Closing entries transfer the balances of all temporary accounts to a permanent equity account, typically Retained Earnings for a corporation. This process resets the balances of all temporary accounts to zero, allowing the company to accurately track the revenues and expenses generated in the new period without mixing them with the prior year’s activity. Without closing entries, the income statement accounts would accumulate balances indefinitely, rendering period-specific reporting impossible.
Temporary accounts are those related to a specific period of time and must be closed out at year-end. This group includes all Revenue accounts, all Expense accounts, and the Dividends or Owner’s Drawings account. These accounts measure activity over the period.
Permanent accounts are those whose balances carry forward indefinitely from one accounting period to the next. This group includes all Asset, Liability, and permanent Equity accounts, such as Common Stock and Retained Earnings.
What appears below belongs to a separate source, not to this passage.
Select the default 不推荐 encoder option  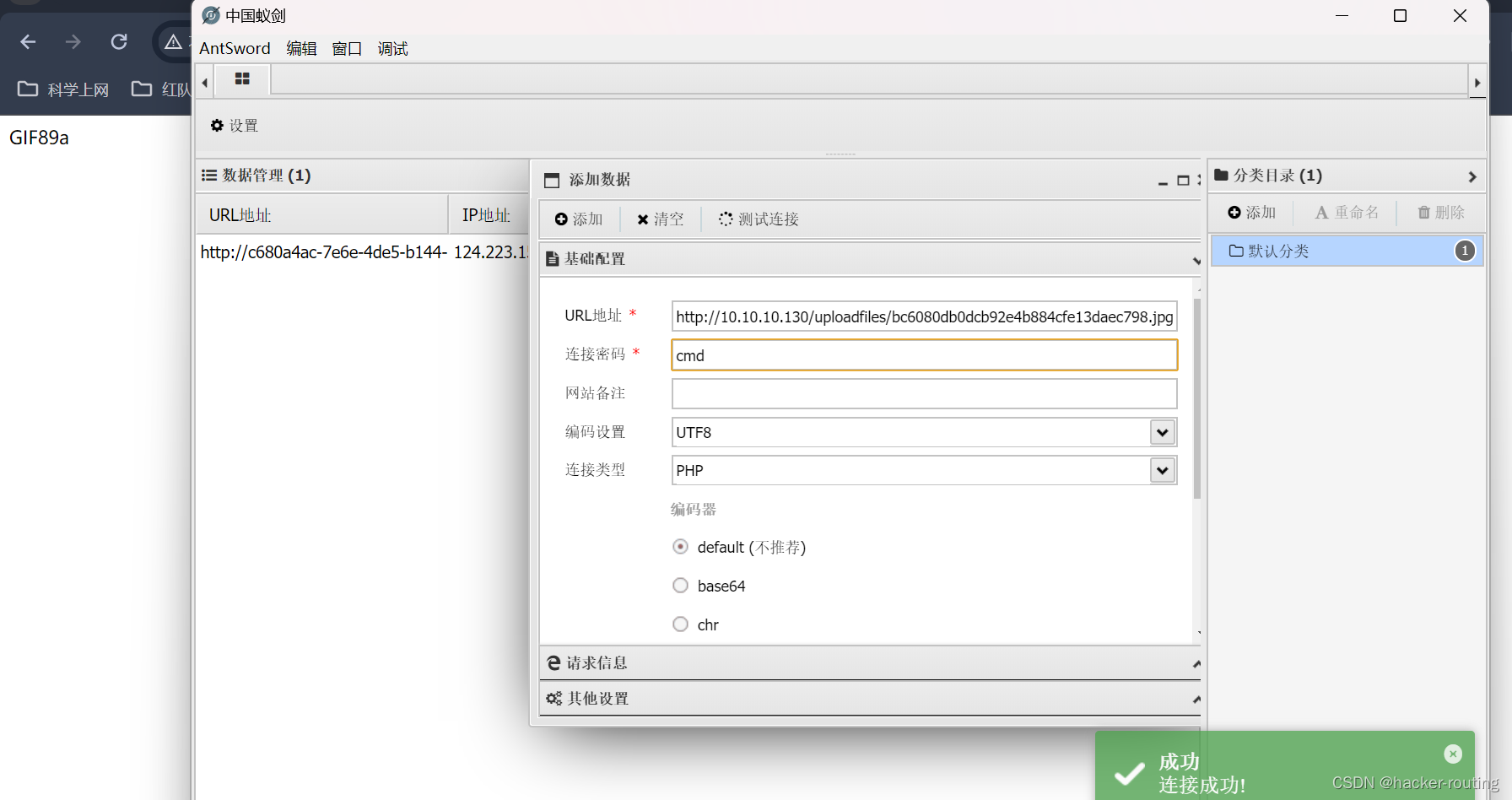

These accounts represent cumulative balances and are not involved in the closing process.
The closing process is universally executed in a sequence of four distinct steps. The first step closes all Revenue accounts to an intermediary account called Income Summary. This requires debiting the Revenue accounts and crediting the Income Summary account for their respective balances.
The second step closes all Expense accounts to the Income Summary account. This is achieved by debiting the Income Summary and crediting the individual Expense accounts. After these first two steps, the balance in the Income Summary account represents the net income (credit balance) or net loss (debit balance) for the period.
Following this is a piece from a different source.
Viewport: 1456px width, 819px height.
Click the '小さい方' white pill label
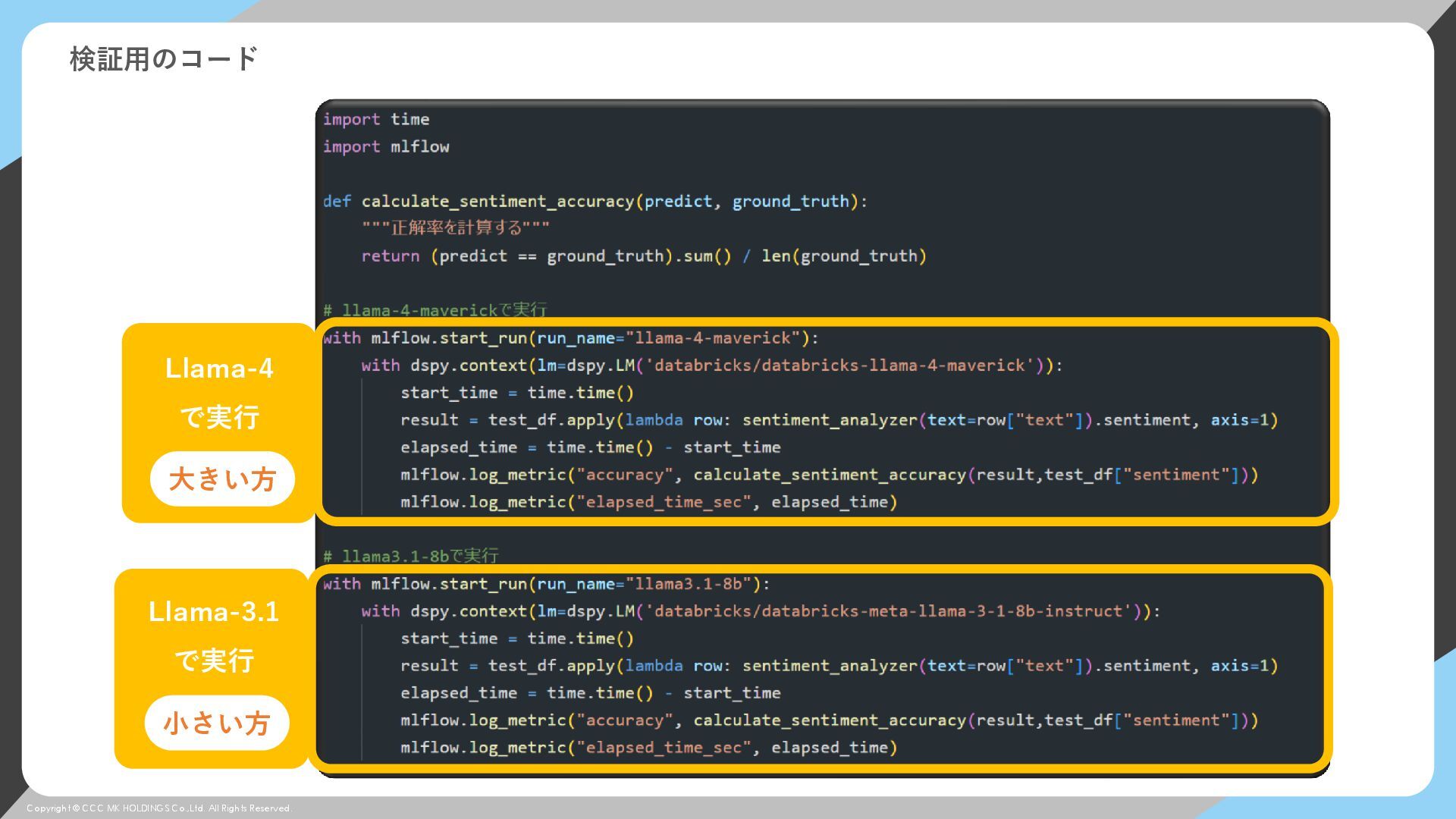pyautogui.click(x=217, y=723)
The third step closes the Income Summary account to the permanent Retained Earnings account. If the result is net income, the entry debits Income Summary and credits Retained Earnings, increasing equity. If the result is a net loss, the entry credits Income Summary and debits Retained Earnings, decreasing equity.
The fourth step closes the Dividends or Owner’s Drawings account directly to Retained Earnings. Since dividends reduce equity, the entry debits Retained Earnings and credits the Dividends account. The Retained Earnings account reflects the cumulative effect of the period’s operations, ready for the new year.